(Beginning of Working data)

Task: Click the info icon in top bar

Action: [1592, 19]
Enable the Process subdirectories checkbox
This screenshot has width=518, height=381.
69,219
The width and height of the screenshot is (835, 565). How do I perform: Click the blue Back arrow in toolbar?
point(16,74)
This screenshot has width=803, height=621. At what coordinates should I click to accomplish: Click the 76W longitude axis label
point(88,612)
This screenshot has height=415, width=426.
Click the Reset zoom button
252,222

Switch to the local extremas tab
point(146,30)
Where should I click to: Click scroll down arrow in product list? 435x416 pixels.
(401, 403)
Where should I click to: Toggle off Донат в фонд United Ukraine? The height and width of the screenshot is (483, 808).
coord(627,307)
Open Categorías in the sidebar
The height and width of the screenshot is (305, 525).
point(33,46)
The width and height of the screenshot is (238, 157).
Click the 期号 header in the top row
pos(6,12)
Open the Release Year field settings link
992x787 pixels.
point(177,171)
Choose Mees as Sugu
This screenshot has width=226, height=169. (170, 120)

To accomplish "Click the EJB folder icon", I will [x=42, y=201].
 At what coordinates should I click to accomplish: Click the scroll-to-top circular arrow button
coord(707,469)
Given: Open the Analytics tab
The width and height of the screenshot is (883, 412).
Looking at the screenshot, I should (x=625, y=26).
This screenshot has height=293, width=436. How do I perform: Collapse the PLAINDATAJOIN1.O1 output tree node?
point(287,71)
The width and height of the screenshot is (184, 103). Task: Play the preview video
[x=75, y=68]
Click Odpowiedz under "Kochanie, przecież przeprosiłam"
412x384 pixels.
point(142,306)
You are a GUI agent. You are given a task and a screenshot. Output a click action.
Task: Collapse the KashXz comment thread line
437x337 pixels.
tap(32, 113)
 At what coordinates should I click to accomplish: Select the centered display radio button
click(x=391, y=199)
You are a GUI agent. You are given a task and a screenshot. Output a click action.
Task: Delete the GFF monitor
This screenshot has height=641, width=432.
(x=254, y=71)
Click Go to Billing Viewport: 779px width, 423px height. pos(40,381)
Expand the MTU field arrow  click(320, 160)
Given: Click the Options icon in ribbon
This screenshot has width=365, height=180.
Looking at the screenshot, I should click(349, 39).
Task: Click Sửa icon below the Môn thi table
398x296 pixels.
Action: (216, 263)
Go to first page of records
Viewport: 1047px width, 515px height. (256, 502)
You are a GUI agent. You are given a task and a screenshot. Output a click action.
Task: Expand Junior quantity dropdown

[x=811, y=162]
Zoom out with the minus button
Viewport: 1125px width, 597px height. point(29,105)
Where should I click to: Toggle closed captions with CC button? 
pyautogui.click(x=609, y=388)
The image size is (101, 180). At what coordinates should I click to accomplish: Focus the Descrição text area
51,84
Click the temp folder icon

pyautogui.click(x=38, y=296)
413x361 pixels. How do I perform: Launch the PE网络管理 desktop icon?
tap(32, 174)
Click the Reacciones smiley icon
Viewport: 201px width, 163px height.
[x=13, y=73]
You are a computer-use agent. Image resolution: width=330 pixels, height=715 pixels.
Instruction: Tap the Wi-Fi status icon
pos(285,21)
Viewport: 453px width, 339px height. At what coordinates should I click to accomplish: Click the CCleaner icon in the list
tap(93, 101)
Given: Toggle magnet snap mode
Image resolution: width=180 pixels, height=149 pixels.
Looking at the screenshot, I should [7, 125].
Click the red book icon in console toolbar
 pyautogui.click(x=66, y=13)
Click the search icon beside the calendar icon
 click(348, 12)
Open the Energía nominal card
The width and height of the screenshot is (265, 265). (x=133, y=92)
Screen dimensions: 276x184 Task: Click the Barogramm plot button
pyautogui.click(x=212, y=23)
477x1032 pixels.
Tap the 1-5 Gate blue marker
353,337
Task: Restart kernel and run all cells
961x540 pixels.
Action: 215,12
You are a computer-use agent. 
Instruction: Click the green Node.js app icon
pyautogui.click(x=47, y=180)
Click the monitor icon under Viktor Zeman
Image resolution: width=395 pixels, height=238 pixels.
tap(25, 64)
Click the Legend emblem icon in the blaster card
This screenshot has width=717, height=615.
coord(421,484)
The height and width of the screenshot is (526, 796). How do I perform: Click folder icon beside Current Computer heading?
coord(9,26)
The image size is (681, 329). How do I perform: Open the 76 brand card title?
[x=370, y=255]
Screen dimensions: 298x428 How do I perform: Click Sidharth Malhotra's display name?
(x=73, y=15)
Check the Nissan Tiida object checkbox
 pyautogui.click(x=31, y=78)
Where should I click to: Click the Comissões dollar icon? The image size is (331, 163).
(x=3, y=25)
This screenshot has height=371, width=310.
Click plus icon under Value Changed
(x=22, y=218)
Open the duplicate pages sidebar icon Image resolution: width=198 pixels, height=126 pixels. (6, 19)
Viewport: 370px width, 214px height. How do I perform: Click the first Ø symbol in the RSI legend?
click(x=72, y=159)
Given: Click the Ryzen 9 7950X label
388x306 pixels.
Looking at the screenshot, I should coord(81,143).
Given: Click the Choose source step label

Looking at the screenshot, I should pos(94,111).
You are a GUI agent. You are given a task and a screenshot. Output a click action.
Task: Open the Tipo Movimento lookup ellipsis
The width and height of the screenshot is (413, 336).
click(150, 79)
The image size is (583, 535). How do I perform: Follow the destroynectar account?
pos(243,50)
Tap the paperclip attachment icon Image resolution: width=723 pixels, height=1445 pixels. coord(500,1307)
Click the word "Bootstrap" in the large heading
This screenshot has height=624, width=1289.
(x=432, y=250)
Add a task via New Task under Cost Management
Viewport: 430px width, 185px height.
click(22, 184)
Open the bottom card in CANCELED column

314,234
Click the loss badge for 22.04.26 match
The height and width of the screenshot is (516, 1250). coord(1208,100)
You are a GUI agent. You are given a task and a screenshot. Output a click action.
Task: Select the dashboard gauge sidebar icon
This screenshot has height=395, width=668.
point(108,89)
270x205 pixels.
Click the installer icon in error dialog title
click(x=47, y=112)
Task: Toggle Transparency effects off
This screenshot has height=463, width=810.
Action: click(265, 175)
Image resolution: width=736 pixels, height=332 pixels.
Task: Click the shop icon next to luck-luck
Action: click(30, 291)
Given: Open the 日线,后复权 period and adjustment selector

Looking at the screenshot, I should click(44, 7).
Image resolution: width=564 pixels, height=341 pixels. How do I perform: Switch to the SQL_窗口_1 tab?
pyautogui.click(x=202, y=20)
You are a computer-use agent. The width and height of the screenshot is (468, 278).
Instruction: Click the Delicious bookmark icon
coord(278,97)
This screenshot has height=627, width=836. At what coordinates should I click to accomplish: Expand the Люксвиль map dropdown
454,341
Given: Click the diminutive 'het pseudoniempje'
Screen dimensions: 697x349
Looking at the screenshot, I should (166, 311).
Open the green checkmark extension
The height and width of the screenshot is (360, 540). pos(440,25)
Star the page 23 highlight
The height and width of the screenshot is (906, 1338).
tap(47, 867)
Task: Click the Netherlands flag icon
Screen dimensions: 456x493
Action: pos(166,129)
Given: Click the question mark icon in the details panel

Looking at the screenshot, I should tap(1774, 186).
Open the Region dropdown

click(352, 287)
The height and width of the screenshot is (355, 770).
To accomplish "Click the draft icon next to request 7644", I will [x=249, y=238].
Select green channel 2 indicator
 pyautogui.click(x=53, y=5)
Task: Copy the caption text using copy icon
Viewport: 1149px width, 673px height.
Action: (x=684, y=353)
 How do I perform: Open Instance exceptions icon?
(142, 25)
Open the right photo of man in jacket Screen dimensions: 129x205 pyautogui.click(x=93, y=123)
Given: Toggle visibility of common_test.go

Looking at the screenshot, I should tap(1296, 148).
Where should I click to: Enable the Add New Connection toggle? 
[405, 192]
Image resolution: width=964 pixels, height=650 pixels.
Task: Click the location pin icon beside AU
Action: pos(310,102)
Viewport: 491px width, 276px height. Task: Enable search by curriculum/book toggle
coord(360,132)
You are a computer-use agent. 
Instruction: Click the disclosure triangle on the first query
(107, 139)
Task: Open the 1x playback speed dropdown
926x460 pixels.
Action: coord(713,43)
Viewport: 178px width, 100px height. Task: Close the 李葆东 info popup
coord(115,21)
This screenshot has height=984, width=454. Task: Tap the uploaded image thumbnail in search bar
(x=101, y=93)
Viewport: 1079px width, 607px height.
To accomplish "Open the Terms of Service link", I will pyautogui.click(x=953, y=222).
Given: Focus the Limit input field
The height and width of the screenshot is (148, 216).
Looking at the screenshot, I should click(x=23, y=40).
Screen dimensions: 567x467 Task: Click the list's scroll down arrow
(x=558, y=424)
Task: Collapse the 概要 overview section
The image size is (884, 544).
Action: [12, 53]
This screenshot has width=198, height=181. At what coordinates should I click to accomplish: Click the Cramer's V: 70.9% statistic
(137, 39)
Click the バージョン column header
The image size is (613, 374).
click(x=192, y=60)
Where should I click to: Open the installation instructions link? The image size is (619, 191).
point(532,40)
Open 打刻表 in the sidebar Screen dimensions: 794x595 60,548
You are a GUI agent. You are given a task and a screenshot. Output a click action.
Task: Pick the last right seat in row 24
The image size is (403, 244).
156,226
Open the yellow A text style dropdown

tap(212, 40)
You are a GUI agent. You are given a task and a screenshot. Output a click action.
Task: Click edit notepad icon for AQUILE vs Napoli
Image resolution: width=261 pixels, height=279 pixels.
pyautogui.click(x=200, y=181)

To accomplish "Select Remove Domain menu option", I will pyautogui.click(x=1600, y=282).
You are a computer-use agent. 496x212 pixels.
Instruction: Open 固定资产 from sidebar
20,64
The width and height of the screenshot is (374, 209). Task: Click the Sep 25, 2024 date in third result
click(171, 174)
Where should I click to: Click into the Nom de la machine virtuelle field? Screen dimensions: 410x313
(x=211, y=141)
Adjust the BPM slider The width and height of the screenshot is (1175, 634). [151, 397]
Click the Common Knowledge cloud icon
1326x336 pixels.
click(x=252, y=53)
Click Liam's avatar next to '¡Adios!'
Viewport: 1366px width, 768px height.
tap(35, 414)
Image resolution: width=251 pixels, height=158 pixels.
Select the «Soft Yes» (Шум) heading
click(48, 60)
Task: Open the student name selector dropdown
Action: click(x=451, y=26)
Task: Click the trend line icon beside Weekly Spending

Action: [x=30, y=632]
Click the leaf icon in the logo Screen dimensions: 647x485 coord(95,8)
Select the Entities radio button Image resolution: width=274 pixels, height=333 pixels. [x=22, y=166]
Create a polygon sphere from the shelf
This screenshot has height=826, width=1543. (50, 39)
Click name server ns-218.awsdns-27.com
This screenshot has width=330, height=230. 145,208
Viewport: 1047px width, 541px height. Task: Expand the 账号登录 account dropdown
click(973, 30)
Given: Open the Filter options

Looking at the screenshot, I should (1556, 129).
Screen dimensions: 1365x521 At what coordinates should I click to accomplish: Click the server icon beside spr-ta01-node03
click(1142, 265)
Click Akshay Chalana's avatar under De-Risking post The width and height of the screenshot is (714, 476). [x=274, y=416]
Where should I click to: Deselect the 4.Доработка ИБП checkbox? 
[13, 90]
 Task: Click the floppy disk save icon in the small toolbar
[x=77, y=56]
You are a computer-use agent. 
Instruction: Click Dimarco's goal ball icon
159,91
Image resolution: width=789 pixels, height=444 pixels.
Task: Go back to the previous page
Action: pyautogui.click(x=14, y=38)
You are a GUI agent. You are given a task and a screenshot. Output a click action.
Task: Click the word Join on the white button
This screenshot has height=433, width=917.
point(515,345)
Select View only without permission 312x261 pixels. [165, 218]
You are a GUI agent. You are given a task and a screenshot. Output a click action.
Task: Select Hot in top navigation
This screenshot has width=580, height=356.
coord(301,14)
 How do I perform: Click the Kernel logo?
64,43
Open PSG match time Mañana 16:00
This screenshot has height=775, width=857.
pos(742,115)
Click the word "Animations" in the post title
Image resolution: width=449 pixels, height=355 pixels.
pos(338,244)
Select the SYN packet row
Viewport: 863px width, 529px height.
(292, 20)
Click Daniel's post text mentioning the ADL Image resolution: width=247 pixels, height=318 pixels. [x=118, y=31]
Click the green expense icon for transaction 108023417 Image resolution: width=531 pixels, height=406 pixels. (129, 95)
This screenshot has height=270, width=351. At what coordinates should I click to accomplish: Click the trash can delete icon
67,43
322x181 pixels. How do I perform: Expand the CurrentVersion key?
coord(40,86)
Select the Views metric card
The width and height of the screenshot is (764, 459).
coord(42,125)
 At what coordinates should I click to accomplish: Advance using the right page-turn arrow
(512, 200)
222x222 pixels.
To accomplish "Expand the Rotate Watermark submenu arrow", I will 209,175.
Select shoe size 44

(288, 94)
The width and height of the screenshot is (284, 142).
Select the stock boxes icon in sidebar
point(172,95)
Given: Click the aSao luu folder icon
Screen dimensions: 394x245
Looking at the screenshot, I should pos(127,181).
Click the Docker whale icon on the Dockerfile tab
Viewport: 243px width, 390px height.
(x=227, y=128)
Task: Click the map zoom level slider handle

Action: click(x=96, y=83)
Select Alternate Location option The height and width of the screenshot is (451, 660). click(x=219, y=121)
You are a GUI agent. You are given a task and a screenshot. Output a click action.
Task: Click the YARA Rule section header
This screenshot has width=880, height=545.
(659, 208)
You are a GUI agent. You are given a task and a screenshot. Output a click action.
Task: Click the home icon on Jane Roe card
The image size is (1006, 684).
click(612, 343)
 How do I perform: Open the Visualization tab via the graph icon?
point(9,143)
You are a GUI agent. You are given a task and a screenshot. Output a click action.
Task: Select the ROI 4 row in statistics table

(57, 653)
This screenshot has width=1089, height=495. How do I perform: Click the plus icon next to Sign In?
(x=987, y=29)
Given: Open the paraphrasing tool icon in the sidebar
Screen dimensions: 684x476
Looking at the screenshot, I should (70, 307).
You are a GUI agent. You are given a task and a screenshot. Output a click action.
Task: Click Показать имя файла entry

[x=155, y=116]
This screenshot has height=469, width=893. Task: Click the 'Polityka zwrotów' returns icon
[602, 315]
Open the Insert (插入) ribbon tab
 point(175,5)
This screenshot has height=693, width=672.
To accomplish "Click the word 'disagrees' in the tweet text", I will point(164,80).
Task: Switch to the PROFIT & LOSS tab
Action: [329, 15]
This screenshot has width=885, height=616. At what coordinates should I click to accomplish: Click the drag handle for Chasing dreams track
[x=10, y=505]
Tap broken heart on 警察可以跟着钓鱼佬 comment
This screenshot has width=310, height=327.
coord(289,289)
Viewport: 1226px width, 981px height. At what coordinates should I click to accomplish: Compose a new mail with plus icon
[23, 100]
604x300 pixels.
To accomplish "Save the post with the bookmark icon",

(End of Working data)

## Your objective:
Precisely the lines between those holding "Task: Click Sửa icon below the Môn thi table" and "Click the Legend", inclusive, are to be reproduced from the listing above, with nothing added.

## Answer section:
Task: Click Sửa icon below the Môn thi table
398x296 pixels.
Action: (216, 263)
Go to first page of records
Viewport: 1047px width, 515px height. (256, 502)
You are a GUI agent. You are given a task and a screenshot. Output a click action.
Task: Expand Junior quantity dropdown

[x=811, y=162]
Zoom out with the minus button
Viewport: 1125px width, 597px height. point(29,105)
Where should I click to: Toggle closed captions with CC button? 
pyautogui.click(x=609, y=388)
The image size is (101, 180). At what coordinates should I click to accomplish: Focus the Descrição text area
51,84
Click the temp folder icon

pyautogui.click(x=38, y=296)
413x361 pixels. How do I perform: Launch the PE网络管理 desktop icon?
tap(32, 174)
Click the Reacciones smiley icon
Viewport: 201px width, 163px height.
[x=13, y=73]
You are a computer-use agent. Image resolution: width=330 pixels, height=715 pixels.
Instruction: Tap the Wi-Fi status icon
pos(285,21)
Viewport: 453px width, 339px height. At what coordinates should I click to accomplish: Click the CCleaner icon in the list
tap(93, 101)
Given: Toggle magnet snap mode
Image resolution: width=180 pixels, height=149 pixels.
Looking at the screenshot, I should [7, 125].
Click the red book icon in console toolbar
 pyautogui.click(x=66, y=13)
Click the search icon beside the calendar icon
 click(348, 12)
Open the Energía nominal card
The width and height of the screenshot is (265, 265). (x=133, y=92)
Screen dimensions: 276x184 Task: Click the Barogramm plot button
pyautogui.click(x=212, y=23)
477x1032 pixels.
Tap the 1-5 Gate blue marker
353,337
Task: Restart kernel and run all cells
961x540 pixels.
Action: 215,12
You are a computer-use agent. 
Instruction: Click the green Node.js app icon
pyautogui.click(x=47, y=180)
Click the monitor icon under Viktor Zeman
Image resolution: width=395 pixels, height=238 pixels.
tap(25, 64)
Click the Legend emblem icon in the blaster card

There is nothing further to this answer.